The Town I Grew Up In
A Memory of Edgware.
This was the town I grew up in until I was 8. There is one day that stands out in my mind. My mother had been informed that the local fruiterer had oranges. His location was about half a mile from our house. England was still in the grip of heavy rationing. As I loved oranges, our Mother decided that I should go with her instead of one of my three siblings. We left the house and had walked about 100 yards then we came across a queue, my Mother enquired whether they were queueing for meat, bread or fish the answer was no, it was oranges, so we dutifully waited and slowly it gradually got to our turn. When my mother was offered ONE lowly orange she enquired with a certain amount of annoyance why the purveyer of the fruit had not informed the queuees that he was running low on oranges and why the previous customer had not taken the last orange, she was told that it would have been put him over his ration and as for the queue he was too busy to take notice.

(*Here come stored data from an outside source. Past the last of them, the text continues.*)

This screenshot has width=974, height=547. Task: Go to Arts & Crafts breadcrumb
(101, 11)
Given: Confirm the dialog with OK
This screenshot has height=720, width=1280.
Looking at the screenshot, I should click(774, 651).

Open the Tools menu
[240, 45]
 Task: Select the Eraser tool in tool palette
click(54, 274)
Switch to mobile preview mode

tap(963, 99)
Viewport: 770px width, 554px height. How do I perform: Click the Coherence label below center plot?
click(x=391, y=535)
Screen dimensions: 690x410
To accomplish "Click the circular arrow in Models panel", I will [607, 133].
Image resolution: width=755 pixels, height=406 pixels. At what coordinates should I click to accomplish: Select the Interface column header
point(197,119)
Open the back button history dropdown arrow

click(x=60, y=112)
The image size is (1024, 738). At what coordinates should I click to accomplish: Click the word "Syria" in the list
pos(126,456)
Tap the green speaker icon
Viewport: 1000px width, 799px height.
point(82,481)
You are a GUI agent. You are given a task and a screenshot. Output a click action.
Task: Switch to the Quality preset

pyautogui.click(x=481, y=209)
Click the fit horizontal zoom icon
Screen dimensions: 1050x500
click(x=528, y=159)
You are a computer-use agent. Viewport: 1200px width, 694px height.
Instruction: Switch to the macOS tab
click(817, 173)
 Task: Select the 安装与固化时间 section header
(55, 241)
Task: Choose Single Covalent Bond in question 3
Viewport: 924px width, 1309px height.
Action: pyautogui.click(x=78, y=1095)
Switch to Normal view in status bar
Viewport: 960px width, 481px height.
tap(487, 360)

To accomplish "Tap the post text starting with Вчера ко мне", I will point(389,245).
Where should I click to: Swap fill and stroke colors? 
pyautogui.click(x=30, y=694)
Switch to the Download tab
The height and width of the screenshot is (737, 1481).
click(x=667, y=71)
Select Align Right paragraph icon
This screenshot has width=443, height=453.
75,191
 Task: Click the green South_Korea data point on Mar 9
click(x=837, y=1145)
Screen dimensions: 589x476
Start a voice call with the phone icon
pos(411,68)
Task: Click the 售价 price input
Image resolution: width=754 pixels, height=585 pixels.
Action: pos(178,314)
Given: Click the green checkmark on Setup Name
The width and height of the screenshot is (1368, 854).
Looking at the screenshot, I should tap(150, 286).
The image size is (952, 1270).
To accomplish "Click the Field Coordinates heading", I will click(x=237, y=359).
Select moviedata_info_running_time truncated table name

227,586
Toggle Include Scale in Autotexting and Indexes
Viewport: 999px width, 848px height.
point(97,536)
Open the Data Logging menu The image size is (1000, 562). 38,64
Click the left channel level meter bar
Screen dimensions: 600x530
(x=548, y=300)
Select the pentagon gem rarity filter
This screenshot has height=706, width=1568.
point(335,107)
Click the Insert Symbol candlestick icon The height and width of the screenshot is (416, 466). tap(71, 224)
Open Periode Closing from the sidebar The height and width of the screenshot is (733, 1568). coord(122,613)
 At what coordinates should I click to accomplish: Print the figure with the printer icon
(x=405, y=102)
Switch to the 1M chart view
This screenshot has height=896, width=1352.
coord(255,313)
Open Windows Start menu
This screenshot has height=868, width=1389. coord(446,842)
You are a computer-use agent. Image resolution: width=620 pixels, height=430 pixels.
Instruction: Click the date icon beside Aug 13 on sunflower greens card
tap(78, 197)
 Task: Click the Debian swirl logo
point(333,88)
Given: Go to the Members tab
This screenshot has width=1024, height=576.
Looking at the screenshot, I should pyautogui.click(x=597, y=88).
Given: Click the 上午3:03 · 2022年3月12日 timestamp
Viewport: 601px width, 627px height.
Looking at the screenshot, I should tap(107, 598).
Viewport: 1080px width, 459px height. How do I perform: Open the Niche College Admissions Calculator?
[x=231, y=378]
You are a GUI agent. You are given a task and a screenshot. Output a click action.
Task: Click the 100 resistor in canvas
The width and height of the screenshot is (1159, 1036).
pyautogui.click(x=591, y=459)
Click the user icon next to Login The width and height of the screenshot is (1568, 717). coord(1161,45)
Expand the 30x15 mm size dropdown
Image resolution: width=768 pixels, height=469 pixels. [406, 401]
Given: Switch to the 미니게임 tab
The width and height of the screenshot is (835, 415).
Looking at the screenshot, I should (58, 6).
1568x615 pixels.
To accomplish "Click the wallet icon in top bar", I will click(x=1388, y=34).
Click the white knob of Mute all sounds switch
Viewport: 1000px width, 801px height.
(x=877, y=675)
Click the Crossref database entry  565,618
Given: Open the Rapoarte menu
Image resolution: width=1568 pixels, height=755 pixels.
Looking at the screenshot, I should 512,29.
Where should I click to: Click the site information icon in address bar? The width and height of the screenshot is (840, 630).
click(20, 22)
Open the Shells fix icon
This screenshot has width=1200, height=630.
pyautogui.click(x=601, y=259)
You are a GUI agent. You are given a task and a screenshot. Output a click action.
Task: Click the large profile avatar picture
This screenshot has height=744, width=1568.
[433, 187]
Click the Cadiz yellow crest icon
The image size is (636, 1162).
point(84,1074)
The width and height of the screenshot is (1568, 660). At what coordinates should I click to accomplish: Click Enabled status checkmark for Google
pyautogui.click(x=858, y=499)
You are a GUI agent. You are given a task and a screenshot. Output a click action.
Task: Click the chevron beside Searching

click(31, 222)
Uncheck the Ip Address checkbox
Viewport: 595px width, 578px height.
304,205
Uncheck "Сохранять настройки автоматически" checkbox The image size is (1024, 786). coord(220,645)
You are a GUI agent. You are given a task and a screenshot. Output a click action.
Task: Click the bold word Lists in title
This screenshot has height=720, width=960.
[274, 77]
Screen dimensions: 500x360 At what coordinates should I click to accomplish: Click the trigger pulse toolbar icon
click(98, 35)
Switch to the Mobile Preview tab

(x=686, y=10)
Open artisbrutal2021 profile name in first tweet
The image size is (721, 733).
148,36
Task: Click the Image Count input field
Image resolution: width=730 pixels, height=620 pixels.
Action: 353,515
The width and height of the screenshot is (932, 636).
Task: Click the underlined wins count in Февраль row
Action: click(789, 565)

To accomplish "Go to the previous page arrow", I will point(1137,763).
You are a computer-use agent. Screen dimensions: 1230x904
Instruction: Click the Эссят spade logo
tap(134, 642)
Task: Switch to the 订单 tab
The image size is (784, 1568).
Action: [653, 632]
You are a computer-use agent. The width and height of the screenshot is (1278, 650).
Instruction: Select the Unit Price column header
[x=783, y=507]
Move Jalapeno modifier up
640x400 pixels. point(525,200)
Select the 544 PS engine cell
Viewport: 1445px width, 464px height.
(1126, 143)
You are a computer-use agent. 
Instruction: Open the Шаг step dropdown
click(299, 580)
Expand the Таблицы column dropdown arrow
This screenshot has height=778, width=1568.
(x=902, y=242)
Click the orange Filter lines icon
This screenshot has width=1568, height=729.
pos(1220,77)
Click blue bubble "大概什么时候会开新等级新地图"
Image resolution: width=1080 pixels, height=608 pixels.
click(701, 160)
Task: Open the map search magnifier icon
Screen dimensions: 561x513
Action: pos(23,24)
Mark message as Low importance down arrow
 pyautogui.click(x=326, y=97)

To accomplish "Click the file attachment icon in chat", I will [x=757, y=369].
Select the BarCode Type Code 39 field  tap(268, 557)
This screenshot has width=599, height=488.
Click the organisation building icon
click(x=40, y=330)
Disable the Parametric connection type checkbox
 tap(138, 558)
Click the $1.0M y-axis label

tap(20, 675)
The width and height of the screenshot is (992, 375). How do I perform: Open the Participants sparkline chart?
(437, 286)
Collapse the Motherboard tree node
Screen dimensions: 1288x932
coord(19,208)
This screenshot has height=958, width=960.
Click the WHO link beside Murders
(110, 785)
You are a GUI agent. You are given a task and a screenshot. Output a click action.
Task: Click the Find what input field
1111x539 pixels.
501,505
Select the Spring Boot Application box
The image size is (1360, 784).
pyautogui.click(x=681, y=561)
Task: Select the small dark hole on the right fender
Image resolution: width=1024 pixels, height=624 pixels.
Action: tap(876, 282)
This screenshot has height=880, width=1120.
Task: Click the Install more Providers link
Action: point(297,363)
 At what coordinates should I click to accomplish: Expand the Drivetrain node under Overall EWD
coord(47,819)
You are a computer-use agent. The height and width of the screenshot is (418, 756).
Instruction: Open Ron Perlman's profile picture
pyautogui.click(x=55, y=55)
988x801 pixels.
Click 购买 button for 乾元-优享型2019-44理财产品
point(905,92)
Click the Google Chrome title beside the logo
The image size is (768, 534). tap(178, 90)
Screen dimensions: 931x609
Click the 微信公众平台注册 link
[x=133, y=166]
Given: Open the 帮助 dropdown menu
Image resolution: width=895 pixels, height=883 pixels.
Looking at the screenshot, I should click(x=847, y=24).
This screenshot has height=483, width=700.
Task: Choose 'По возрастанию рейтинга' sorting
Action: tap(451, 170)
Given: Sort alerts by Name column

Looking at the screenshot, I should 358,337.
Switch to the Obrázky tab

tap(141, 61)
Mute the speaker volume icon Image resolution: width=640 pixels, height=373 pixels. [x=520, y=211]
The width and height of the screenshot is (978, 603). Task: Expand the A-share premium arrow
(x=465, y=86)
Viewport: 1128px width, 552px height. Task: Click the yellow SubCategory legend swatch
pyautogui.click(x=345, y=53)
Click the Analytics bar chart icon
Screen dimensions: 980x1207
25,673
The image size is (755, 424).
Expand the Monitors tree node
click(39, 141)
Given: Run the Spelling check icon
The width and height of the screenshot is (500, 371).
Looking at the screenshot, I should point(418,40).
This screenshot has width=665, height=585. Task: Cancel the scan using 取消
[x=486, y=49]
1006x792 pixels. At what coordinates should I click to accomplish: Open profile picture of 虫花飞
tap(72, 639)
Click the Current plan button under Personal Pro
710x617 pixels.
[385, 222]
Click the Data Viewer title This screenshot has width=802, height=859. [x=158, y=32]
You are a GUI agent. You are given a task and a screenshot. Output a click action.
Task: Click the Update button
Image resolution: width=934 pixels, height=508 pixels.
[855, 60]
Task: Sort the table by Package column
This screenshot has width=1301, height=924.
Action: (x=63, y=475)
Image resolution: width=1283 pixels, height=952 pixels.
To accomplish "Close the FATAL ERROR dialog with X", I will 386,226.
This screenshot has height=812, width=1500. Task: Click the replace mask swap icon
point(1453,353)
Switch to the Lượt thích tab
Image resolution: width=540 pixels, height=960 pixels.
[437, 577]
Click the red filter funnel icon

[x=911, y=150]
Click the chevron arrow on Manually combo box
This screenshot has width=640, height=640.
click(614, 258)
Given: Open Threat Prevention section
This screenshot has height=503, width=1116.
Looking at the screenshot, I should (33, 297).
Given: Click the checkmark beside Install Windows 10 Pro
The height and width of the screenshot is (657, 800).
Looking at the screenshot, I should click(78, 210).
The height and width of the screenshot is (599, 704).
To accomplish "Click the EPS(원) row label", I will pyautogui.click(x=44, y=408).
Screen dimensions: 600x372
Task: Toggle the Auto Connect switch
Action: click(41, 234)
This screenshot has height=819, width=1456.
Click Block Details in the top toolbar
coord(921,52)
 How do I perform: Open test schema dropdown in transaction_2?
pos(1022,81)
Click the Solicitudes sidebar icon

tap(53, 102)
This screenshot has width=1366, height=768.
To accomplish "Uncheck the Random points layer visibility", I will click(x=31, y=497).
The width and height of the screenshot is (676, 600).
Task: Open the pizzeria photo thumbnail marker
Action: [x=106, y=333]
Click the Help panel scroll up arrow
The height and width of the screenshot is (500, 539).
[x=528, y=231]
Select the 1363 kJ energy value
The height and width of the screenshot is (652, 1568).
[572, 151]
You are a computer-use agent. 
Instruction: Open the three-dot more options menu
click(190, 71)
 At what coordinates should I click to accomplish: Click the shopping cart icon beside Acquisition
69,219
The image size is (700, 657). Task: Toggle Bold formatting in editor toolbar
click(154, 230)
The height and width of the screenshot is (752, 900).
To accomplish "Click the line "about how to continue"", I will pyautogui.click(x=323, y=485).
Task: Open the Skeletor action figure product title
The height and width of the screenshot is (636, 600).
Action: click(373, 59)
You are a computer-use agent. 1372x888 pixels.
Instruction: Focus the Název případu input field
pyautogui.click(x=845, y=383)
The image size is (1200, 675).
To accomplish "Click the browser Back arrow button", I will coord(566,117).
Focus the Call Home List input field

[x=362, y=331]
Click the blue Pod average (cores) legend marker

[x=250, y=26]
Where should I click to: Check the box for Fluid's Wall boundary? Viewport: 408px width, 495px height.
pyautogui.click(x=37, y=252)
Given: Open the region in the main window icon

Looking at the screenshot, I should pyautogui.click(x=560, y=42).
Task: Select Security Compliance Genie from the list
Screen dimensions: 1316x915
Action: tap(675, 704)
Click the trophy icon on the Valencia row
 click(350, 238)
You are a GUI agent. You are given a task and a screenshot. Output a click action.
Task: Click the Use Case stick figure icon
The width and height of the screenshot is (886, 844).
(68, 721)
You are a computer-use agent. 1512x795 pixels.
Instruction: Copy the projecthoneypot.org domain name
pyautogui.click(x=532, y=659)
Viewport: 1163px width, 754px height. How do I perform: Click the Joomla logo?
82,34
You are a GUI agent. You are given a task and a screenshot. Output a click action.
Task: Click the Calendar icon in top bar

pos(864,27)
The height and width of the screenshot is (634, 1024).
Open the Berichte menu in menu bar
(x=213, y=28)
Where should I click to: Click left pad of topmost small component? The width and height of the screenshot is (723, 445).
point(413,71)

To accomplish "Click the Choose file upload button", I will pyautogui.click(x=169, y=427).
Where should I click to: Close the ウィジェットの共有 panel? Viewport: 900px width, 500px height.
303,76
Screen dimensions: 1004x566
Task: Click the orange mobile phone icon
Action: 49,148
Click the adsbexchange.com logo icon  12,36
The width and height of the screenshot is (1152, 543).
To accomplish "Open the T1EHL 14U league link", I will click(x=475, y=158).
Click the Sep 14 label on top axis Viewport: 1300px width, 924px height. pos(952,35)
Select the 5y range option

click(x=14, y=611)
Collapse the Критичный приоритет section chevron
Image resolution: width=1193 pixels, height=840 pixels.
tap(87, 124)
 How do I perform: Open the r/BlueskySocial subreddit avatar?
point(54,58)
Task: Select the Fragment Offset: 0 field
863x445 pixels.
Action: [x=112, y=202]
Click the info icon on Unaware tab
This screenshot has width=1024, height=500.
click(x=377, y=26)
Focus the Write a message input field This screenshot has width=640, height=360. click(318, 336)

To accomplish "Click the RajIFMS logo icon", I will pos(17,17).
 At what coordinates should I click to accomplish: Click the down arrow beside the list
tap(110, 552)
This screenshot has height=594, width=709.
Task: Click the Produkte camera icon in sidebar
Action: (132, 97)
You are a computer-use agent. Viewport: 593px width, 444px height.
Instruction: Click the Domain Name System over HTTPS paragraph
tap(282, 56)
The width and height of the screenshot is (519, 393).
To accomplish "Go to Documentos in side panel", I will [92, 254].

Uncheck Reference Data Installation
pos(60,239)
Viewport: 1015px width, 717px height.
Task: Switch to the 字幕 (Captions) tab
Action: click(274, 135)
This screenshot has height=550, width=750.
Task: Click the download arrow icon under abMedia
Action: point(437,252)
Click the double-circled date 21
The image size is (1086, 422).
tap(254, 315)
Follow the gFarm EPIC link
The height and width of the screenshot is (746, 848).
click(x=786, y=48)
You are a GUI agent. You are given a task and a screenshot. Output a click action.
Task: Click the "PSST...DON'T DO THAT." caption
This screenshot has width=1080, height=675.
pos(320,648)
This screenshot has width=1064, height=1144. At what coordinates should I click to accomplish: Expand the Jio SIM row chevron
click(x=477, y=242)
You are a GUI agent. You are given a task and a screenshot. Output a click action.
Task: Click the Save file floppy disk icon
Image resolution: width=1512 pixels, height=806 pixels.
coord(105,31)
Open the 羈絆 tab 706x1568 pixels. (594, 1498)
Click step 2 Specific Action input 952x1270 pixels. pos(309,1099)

Anyhow my Mother took that last orange. She could not make the marmalade she expected to make, she did a very caring and unselfish thing, she took a knife to that orange cut it in four and gave a piece each to my brothers and I. Maybe that is the reason she was blessed with a little baby girl that she had wanted a year later. Mind you to this date I still hate queues but I stll love Edgware. My elder brother lives there so I stll go when I am visiting England from Australia. Unfortunately it has fallen to the march of time, it is no longer the busy town of the fifties. The cinema has gone and some ugly blocks of flats are in its place. Gone are some of the quaint shops, even a tea shop that had been there since I was a child has gone. And they call modernisation progress!!